Hace unos años saltó a la fama la “inteligencia emocional”. Este concepto merece un estudio de sociología de las ideas, porque ha penetrado en múltiples campos de la vida cotidiana, pero no en la literatura académica. Más de 150.000 páginas web hablan de ella, pero sólo unas 300 pertenecen a instituciones universitarias. Gerald Matthews concluye que es un concepto más mitológico que científico. Acabo de recibir el libro Measuring emotional Intelligence, dirigido por Glenn Geher, que pretende evaluar el valor científico del concepto.

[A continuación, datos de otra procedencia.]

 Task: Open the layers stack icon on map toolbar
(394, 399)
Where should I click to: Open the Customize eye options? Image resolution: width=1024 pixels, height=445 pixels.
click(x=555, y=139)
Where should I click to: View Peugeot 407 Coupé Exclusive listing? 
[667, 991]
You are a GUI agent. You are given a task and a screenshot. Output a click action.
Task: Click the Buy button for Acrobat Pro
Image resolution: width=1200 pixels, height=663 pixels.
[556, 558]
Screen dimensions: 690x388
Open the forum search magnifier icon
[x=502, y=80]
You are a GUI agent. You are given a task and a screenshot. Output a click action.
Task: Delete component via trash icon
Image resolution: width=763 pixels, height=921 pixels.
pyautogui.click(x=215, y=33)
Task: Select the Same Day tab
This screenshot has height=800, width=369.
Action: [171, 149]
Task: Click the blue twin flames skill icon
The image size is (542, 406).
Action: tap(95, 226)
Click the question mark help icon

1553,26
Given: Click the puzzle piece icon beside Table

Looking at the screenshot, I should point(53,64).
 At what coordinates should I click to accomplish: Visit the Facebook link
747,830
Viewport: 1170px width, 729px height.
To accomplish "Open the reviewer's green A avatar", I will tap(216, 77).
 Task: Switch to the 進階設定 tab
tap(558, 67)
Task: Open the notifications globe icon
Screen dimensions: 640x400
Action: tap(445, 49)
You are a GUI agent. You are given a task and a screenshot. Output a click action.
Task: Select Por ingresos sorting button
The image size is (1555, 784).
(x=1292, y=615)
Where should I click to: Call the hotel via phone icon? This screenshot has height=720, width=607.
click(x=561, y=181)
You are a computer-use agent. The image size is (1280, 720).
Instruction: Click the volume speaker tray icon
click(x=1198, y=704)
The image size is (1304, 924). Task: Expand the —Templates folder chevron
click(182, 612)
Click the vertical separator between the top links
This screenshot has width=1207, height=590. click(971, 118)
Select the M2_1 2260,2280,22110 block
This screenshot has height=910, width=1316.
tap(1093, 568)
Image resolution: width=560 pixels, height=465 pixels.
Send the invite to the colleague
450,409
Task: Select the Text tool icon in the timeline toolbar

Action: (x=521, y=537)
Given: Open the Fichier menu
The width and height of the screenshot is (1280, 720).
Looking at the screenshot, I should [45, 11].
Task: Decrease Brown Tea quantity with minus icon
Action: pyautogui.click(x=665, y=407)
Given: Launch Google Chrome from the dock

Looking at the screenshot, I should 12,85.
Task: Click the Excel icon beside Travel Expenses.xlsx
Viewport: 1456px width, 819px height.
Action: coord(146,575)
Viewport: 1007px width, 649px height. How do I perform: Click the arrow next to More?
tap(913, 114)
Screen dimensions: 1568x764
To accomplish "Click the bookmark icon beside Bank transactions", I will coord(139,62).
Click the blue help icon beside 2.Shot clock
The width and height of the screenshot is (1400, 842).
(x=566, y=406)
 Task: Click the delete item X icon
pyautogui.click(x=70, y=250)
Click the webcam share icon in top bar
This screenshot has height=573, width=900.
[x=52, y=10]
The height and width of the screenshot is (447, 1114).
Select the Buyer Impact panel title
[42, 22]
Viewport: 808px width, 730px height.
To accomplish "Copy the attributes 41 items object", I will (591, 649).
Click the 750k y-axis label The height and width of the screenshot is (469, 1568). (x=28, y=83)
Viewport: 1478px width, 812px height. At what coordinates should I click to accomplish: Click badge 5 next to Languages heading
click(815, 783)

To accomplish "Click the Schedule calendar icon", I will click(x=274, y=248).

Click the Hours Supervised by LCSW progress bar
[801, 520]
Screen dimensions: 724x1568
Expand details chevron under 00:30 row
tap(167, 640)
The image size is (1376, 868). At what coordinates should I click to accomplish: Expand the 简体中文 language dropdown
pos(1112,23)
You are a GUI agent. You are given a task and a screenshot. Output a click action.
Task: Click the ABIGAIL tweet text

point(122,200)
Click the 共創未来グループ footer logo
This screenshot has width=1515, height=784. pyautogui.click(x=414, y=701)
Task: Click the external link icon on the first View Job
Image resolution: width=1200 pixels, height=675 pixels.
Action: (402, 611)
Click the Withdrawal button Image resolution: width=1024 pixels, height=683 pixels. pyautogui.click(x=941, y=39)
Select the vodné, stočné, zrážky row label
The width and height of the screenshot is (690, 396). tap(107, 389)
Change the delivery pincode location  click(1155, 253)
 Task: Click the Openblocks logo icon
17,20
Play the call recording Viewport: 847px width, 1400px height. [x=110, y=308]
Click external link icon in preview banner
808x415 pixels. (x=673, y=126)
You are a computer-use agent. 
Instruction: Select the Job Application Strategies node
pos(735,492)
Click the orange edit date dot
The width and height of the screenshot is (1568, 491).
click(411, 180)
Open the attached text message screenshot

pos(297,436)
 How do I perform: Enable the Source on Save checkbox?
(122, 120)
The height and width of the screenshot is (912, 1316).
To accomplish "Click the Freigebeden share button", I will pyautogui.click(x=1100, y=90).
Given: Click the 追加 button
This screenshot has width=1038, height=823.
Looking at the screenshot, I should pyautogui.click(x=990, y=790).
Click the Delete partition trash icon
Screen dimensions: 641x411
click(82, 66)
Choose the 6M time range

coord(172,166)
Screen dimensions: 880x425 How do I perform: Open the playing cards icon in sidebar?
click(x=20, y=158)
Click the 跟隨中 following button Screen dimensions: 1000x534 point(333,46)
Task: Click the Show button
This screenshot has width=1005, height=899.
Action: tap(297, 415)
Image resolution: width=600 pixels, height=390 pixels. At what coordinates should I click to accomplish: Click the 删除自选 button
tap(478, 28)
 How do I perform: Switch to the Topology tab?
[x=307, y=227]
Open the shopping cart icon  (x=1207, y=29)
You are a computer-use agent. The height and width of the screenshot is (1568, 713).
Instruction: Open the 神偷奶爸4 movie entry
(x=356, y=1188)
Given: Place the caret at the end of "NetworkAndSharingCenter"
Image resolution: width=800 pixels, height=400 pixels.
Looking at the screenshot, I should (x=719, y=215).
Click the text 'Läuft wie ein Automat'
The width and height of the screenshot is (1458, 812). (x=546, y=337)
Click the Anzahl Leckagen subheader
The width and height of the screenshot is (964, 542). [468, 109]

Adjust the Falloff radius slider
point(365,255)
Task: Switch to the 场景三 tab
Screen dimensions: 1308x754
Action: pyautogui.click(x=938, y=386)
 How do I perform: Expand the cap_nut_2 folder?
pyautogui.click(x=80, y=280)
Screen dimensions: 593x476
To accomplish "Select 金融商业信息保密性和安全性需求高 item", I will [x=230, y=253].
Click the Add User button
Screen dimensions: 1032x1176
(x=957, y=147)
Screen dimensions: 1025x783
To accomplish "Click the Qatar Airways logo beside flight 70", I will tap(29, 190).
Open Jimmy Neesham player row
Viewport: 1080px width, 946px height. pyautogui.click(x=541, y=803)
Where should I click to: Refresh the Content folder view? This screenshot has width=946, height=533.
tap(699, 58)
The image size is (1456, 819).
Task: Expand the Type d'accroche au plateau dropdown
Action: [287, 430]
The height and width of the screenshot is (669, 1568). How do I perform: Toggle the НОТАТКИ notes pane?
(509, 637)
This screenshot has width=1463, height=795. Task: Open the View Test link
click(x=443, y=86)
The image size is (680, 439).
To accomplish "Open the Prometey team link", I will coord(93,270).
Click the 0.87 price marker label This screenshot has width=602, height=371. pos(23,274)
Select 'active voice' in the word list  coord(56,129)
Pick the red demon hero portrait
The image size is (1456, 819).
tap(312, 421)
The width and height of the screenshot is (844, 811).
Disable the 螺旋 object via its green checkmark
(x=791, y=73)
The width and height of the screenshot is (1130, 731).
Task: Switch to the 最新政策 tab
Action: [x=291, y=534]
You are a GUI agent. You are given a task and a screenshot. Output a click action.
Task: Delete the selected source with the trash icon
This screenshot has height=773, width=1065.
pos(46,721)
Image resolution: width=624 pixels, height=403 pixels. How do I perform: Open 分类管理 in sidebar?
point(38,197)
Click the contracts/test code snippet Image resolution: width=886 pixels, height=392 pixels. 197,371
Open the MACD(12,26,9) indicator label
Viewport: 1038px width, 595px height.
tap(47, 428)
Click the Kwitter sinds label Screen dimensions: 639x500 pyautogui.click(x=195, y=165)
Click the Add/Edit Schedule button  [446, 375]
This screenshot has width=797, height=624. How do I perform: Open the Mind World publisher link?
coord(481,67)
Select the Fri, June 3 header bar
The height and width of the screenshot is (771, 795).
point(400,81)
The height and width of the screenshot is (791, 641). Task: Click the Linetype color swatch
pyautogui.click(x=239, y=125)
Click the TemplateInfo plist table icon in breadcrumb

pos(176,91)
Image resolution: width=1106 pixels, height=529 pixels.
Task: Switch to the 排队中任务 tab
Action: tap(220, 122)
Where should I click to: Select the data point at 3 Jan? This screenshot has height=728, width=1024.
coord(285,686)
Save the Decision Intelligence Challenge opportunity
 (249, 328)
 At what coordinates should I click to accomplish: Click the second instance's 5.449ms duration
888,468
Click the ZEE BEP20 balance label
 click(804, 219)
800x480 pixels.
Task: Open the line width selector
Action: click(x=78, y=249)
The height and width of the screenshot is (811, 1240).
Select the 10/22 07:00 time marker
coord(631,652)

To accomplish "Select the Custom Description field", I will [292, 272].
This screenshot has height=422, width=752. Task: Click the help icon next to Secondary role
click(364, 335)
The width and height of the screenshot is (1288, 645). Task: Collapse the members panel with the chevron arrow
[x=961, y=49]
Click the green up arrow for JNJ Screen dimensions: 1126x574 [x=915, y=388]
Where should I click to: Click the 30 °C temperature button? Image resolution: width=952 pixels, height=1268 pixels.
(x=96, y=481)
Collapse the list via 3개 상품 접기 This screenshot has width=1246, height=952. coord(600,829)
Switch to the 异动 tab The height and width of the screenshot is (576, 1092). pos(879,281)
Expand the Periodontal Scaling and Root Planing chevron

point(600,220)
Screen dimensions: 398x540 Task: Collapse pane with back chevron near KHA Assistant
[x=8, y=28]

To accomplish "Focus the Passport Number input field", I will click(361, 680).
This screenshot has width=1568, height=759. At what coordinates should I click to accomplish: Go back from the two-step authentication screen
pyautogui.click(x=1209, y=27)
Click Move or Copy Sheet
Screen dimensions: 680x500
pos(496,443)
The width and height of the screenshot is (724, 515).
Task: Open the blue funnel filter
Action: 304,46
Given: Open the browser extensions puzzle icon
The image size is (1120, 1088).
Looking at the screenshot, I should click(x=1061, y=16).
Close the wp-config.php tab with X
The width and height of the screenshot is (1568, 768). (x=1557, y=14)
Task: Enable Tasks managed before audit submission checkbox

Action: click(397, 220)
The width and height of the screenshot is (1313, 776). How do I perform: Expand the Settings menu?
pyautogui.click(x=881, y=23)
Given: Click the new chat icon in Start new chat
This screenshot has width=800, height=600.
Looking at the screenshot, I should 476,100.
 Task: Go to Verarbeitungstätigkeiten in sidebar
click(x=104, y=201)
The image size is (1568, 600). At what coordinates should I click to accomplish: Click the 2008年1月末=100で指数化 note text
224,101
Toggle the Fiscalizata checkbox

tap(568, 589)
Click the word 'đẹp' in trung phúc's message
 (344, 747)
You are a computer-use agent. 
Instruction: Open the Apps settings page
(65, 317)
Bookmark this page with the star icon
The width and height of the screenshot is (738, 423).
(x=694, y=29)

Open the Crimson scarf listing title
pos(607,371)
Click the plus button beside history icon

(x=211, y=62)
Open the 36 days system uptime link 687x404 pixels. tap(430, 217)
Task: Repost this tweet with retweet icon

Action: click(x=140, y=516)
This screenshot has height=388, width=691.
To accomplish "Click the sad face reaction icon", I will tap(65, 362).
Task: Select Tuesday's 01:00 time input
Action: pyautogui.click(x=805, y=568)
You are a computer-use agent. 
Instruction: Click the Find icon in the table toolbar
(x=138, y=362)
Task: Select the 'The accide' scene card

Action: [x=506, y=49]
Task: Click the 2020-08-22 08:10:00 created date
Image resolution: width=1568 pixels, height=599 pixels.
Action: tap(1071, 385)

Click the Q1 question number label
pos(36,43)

Conclusión: es un concepto mal definido, pero que tiene la suficiente consistencia para seguir investigando sobre él. Para mí, es una clara prueba de la necesidad de redefinir la idea de inteligencia. El enfoque estrictamente cognitivo resulta inservible, por eso aparecen otros diferentes: inteligencia práctica, inteligencias múltiples, inteligencia emocional, successful intelligence.
Espero que ante la tragedia provocada por el terremoto de Sumatra, se despierte nuestra inteligencia emocional, y que las olas de la desolación vayan seguidas de un poderoso oleaje de generosidad.